_WHAT THE TASK ASKS_
Report how many lines in the data below contain the string "toolbar", matching case exactly. Give only the number.

(Stored entries)
— begin —
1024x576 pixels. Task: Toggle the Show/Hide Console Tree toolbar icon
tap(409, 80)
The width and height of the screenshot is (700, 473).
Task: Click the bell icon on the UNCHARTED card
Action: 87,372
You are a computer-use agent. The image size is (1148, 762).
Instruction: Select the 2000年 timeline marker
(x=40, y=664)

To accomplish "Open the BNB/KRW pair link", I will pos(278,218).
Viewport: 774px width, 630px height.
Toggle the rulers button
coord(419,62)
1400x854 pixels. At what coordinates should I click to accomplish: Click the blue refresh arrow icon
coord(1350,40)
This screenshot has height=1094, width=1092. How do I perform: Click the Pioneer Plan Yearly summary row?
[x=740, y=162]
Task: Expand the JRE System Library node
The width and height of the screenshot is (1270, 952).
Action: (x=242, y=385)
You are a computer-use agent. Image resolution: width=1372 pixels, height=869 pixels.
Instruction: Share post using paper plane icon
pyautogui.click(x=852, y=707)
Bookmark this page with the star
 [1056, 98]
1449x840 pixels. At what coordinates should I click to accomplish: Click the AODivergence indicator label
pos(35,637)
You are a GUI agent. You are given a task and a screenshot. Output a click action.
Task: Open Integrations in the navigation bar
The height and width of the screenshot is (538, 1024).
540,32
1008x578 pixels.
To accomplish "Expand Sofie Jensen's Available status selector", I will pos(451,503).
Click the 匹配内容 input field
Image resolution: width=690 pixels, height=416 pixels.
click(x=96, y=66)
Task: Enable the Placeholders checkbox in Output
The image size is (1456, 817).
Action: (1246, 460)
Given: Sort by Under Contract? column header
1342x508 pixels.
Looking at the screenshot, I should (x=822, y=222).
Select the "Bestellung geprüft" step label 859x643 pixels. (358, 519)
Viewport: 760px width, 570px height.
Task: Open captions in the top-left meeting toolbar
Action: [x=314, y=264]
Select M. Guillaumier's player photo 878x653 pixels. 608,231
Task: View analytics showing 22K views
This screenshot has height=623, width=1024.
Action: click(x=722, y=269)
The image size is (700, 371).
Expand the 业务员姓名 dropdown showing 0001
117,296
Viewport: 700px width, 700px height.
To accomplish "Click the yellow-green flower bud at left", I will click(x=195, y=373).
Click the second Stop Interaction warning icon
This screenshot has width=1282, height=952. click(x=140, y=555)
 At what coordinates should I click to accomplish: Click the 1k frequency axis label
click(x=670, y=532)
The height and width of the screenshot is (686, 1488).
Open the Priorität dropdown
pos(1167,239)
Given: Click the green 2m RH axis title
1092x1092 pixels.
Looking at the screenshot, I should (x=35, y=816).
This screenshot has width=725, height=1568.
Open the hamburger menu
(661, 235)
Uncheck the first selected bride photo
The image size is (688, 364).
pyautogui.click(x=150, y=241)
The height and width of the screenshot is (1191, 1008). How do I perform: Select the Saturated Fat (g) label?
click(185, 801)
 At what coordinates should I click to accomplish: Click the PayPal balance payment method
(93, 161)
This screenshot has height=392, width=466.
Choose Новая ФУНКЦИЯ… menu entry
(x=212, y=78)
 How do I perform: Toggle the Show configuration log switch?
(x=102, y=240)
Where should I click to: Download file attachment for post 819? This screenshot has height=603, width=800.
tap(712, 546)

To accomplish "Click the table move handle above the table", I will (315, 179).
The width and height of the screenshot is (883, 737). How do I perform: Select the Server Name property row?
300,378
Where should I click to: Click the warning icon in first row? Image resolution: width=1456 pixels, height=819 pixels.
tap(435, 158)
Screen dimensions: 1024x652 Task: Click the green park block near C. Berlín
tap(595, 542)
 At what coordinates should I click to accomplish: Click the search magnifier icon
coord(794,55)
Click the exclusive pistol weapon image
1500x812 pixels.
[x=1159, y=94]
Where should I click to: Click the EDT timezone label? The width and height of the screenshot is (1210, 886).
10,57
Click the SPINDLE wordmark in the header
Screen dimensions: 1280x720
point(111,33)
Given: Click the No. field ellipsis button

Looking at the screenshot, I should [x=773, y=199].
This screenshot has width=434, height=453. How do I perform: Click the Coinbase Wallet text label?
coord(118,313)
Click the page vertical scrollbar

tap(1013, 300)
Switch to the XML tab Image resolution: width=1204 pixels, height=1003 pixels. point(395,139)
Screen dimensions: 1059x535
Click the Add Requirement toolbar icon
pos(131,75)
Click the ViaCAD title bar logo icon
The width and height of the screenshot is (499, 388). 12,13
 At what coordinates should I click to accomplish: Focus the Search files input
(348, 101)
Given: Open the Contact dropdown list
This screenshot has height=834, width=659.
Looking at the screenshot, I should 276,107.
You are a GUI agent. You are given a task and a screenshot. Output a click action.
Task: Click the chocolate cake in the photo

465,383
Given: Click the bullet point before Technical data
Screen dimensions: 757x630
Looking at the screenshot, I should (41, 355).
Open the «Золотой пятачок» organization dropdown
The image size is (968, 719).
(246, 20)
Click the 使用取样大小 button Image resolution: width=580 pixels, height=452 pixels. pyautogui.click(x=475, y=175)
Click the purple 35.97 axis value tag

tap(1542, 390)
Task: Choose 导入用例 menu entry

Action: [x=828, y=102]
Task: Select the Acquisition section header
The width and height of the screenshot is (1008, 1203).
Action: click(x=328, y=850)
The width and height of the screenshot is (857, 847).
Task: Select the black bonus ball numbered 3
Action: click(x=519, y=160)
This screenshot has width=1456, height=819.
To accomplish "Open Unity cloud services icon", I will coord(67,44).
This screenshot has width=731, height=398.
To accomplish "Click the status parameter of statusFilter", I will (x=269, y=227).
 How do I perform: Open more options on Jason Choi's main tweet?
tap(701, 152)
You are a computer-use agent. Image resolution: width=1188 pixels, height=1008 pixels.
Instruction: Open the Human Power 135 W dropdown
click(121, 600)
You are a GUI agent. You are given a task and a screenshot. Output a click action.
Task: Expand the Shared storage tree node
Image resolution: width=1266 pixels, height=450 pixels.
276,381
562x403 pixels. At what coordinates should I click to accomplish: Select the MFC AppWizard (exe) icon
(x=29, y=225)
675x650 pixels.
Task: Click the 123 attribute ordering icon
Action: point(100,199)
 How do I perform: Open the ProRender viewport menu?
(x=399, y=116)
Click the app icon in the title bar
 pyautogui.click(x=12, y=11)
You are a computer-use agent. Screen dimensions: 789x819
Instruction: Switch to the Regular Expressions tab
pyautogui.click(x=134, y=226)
— end —
_EXPECTED ANSWER_
3